One standard atmosphere is approximately equal to $$101325 \text{ Pascals}$$.
So, the pressure difference in Pascals is calculated as:
$$ \Delta P = \frac{1}{20} \times 101325 \text{ Pa} $$
$$ \Delta P = 5066.25 \text{ Pa} $$

**step4** Identifying the Constant for Gravity

When calculating pressure due to depth in a fluid, we must include the effect of gravity. The acceleration due to gravity (g) on Earth is approximately $$9.81 \text{ m/s}^2$$.

**step5** Applying the Pressure-Depth Principle

The pressure exerted by a column of fluid is directly related to its density, the acceleration due to gravity, and the height (depth) of the column. This relationship is expressed as:
$$ \text{Pressure} = \text{Density} \times \text{Gravity} \times \text{Depth} $$
Or, using the symbols:
$$ \Delta P = \rho \times g \times h $$
Here, $$h$$ represents the depth we need to find.
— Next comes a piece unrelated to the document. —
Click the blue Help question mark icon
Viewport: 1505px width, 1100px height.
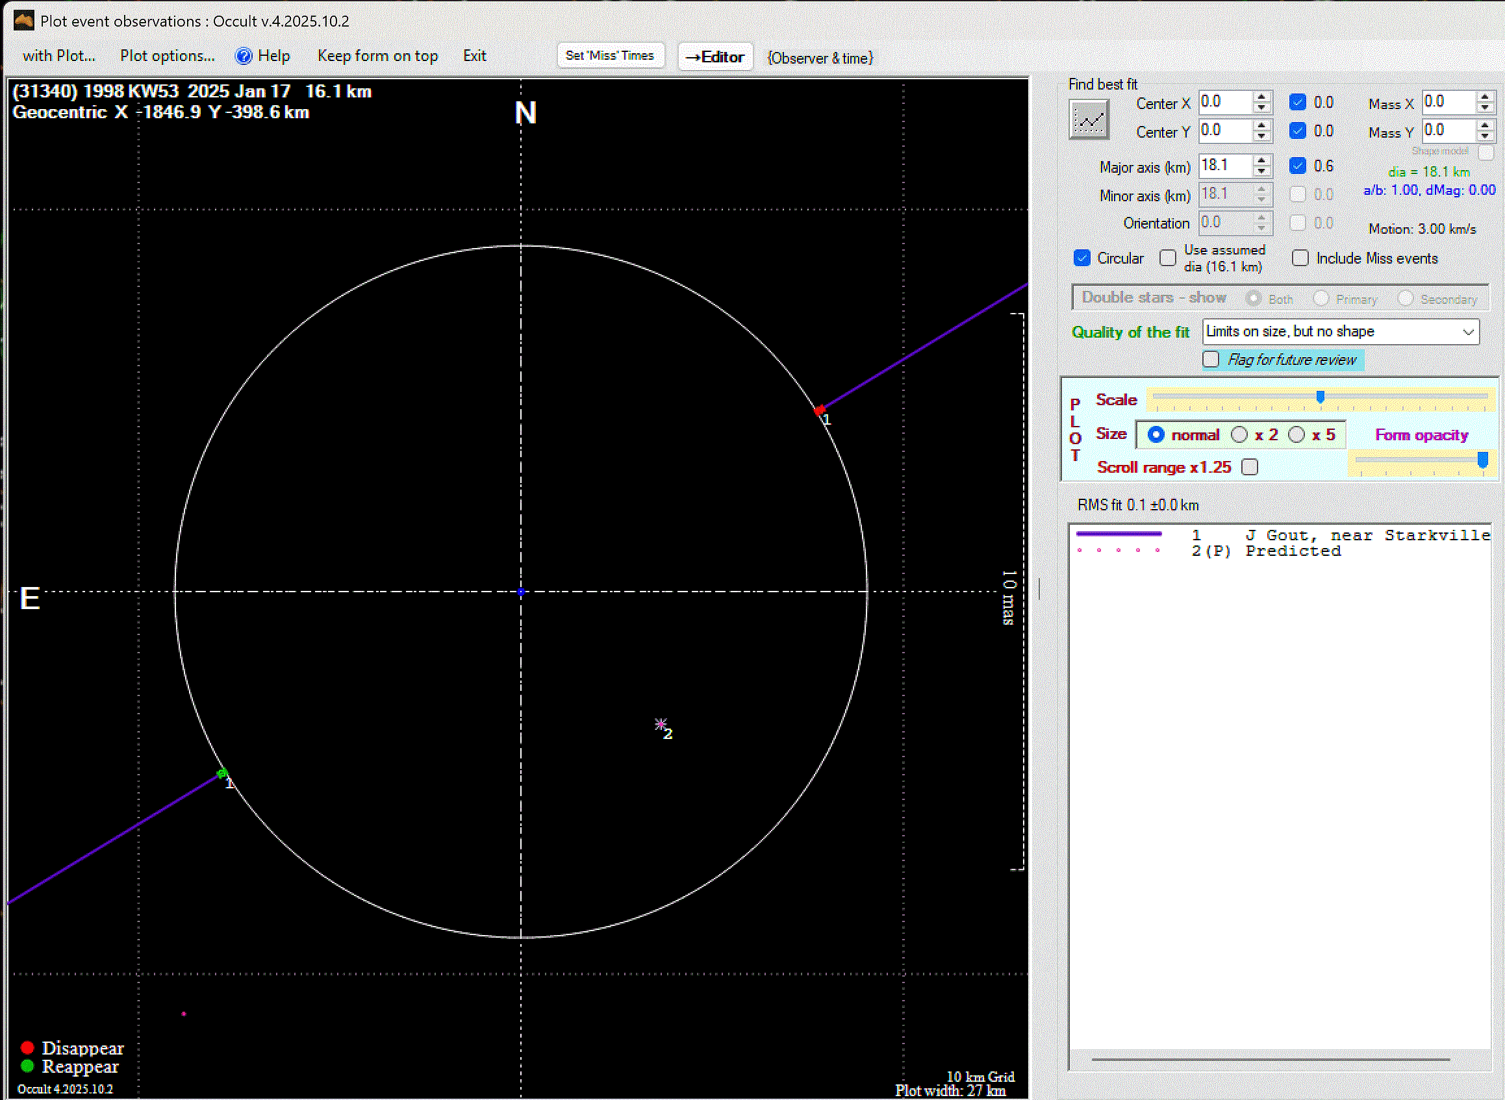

**step6** Calculating the Maximum Depth

To find the depth ($$h$$), we can rearrange the formula by dividing the pressure difference by the product of the density and the acceleration due to gravity:
$$ h = \frac{\Delta P}{\rho \times g} $$
Now, we substitute the values we have:
$$ \Delta P = 5066.25 \text{ Pa} $$
$$ \rho = 1025 \text{ kg/m}^3 $$
$$ g = 9.81 \text{ m/s}^2 $$
First, calculate the product of density and gravity:
$$ 1025 \text{ kg/m}^3 \times 9.81 \text{ m/s}^2 = 10055.25 \text{ Pa/m} $$
Now, divide the pressure difference by this result:
$$ h = \frac{5066.25 \text{ Pa}}{10055.25 \text{ Pa/m}} $$
$$ h \approx 0.5038 \text{ meters} $$

**step7** Stating the Final Answer

The maximum depth the diver can swim below the water using a snorkel is approximately $$0.5038 \text{ meters}$$. This is roughly half a meter, indicating that snorkels are only effective for very shallow depths.